Mas a atual nobilitação das velhas pizzarias corresponde não apenas à anterior nobilitação do imigrante (e da própria pizza, que, mesmo na Itália, penou muito antes de ser aceita por todas as classes sociais), mas também a uma espécie de neutralização histórica. Substitui-se a história real pelas imagens do passado -o pitoresco, o turístico, o "historicista" triunfam quando o passado não nos diz mais respeito, não tem mais ligações com o presente. Faz pouco sentido falar de fábricas, lutas e bairros operários numa São Paulo com 2 milhões de desempregados.
Podemos dizer também que, a médio prazo, fará pouco sentido falar em pizzarias: ninguém mais quer sair de casa, e o sistema delivery será a extinção de todas elas, antigas, modernas, autênticas ou "fake". Palavra meio metida essa.
De qualquer modo, o que não seria "fake" na pizza paulistana? Os tradicionalistas recusam, com alguma razão, a de Catupiry -e, com mais razão ainda, a acintosa califórnia. Artificialidade completa. Lembremos, contudo, que a pizza consumida na Itália, fraquíssima de recheio e grossa como uma esponja, é a pior de todas.
O fato de que, em São Paulo, há pizza de tudo -bacalhau, chocolate, javali e mel- provavelmente simboliza o poder de absorção da própria cidade, ávida de inovações e destituída de tradições muito arraigadas.
O ritual da pizza no domingo acabou se transformando numa delas e faz muito sentido.
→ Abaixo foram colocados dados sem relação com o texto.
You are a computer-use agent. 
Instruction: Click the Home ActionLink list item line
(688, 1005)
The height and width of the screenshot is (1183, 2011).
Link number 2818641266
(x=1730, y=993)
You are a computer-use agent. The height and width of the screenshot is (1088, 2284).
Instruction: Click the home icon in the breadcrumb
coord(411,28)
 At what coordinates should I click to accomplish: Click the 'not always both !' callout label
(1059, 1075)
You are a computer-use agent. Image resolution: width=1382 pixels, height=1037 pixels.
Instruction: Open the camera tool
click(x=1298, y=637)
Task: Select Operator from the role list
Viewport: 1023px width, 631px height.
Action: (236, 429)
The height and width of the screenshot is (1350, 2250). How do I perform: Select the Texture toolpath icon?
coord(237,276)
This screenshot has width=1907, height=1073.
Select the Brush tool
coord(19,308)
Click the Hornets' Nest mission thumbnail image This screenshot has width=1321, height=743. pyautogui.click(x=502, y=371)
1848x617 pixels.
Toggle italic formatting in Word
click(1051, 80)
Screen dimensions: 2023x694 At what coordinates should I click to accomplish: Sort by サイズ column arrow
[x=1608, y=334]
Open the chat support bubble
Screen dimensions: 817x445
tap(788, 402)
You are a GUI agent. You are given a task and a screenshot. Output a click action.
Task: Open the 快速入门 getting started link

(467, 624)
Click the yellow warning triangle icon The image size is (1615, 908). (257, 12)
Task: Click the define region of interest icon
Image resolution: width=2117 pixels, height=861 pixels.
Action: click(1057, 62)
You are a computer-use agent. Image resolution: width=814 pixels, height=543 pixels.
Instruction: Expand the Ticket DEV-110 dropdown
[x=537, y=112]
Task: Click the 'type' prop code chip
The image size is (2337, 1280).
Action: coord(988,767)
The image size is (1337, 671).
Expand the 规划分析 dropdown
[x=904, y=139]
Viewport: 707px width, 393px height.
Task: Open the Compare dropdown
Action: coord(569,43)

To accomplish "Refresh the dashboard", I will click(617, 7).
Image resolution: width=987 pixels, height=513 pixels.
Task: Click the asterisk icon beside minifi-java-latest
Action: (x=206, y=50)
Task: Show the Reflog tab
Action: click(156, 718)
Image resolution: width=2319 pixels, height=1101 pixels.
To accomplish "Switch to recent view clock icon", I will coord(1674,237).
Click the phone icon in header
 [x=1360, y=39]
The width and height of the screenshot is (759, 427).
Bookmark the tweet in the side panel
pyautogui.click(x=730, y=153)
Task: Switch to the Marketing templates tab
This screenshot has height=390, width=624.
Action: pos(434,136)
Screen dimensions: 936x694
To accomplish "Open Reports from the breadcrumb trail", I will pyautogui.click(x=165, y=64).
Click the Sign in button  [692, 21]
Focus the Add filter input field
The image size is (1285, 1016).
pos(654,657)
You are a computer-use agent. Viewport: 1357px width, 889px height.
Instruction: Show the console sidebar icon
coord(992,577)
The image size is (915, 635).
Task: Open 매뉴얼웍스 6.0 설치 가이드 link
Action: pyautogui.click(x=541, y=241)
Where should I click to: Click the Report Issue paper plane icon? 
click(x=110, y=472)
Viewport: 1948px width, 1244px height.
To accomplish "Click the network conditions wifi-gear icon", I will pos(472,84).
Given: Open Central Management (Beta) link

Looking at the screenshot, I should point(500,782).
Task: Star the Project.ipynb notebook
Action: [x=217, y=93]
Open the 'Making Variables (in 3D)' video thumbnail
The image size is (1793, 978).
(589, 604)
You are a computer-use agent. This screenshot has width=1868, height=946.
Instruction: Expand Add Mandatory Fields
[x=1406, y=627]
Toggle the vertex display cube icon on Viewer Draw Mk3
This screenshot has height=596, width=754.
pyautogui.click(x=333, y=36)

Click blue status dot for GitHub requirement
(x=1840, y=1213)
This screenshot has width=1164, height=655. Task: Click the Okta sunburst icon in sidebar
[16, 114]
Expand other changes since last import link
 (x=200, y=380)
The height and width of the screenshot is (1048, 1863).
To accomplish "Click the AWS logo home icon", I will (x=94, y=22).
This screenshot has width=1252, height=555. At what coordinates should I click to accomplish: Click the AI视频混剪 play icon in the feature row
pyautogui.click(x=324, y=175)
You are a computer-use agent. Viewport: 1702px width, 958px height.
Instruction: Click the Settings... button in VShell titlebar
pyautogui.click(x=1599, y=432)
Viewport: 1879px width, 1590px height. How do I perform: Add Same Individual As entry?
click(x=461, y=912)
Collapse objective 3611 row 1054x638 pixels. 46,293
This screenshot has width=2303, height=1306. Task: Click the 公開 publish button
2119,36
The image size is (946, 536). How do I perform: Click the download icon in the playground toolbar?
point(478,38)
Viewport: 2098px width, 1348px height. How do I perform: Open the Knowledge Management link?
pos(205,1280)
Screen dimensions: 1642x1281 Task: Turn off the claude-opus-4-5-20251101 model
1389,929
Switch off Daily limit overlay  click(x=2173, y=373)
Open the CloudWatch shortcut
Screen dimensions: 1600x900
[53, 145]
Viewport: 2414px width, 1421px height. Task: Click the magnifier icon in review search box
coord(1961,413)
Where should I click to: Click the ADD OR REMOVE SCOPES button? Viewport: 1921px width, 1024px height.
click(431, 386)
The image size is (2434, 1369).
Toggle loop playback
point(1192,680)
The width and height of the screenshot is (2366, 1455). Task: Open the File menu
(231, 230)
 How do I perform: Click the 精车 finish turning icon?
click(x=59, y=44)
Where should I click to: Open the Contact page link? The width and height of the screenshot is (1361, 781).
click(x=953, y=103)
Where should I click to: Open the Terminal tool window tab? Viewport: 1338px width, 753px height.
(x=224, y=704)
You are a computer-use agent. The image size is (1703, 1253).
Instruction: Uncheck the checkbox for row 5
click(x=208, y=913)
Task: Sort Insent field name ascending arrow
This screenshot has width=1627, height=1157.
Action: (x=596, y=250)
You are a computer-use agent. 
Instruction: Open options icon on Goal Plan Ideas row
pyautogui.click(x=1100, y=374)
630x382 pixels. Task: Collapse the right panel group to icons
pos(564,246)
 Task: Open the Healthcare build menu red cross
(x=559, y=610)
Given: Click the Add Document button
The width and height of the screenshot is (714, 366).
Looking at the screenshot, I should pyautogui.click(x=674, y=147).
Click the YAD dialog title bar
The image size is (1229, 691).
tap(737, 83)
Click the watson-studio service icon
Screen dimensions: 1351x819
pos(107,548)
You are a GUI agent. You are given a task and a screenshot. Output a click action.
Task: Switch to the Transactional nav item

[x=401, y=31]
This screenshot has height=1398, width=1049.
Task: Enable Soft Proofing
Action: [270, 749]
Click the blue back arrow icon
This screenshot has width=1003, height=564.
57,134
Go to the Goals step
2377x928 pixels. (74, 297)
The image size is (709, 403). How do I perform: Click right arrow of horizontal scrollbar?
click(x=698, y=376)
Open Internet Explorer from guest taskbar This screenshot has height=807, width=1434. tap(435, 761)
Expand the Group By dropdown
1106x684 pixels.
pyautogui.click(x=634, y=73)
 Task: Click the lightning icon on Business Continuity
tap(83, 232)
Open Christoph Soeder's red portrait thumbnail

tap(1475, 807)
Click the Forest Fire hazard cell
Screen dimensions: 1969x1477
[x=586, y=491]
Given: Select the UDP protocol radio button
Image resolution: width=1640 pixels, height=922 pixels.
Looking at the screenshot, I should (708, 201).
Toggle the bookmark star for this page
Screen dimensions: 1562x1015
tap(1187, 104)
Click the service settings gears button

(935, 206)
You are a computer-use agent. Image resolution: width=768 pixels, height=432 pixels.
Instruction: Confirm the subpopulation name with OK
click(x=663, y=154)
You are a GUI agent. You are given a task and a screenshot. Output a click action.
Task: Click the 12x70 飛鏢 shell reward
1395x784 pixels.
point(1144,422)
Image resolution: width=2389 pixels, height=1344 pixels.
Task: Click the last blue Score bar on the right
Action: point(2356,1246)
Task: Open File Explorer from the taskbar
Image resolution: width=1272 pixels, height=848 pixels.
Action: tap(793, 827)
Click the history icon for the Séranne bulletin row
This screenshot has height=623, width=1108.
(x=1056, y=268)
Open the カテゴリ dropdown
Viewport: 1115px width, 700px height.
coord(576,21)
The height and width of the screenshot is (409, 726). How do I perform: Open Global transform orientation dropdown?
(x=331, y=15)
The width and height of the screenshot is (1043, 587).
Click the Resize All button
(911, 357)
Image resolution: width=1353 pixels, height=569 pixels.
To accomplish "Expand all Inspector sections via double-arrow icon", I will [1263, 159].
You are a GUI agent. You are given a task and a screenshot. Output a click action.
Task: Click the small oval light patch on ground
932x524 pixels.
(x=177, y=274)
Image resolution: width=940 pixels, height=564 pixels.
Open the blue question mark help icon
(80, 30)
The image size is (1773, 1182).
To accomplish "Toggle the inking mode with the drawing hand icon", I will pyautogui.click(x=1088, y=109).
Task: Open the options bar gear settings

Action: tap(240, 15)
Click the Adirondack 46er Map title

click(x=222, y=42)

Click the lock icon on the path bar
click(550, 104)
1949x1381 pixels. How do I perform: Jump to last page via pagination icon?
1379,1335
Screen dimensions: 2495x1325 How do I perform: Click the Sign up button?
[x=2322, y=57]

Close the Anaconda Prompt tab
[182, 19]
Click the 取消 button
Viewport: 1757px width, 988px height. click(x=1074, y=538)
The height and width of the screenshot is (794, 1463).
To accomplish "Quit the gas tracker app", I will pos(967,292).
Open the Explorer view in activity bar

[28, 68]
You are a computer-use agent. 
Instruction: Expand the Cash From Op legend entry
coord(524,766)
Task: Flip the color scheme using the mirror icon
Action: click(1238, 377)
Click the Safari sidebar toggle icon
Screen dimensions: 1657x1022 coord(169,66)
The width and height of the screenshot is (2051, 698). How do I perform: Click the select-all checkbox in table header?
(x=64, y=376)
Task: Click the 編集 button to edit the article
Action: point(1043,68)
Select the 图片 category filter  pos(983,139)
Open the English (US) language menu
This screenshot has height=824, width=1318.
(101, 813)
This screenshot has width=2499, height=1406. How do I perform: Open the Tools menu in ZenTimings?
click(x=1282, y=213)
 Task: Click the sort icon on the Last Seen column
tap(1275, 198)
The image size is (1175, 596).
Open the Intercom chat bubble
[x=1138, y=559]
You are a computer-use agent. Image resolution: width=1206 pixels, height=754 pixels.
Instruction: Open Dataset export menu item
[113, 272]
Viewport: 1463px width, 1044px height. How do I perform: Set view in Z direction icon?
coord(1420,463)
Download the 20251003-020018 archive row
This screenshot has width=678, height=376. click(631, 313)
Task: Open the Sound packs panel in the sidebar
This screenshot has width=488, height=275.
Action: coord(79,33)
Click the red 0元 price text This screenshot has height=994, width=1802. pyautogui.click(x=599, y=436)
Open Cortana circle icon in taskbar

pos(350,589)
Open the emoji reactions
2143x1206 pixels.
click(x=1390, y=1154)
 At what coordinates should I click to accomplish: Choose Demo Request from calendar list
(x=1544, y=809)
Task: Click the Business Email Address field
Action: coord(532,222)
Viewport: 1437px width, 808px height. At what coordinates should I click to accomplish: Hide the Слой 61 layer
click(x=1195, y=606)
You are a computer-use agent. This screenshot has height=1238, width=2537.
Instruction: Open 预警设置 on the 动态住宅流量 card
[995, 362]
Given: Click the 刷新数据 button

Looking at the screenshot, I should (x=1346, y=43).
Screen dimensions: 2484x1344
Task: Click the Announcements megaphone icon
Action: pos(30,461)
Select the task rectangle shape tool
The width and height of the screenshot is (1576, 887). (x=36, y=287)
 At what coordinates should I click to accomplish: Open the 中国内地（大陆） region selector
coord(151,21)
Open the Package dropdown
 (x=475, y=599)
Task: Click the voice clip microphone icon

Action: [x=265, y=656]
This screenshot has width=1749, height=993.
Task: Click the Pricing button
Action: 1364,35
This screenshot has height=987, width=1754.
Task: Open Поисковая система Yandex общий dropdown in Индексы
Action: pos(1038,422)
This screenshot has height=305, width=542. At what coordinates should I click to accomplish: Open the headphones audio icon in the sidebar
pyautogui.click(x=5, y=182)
Traz algo de religioso e comunitário: a pizza é das poucas comidas feitas para serem divididas, ainda que o queijo derretido prejudique um pouco o ato da partilha.
É que, acima do aspecto comunitário, predomina no ritual da pizza o bom senso doméstico de classe média, a começar pela escolha da pizza, pela negociação do seu sabor, que a consagrada fórmula da "mezzo aliche, mezzo mozzarèlla", hoje em desuso, ilustra bem. Mais que isso, o consumo da pizza incorpora as qualidades essencialmente burguesas da modéstia e da imoderação, da economia e da saciedade, do tédio e do conforto, da imobilidade e do apetite. Não podia haver coisa mais paulistana, com efeito.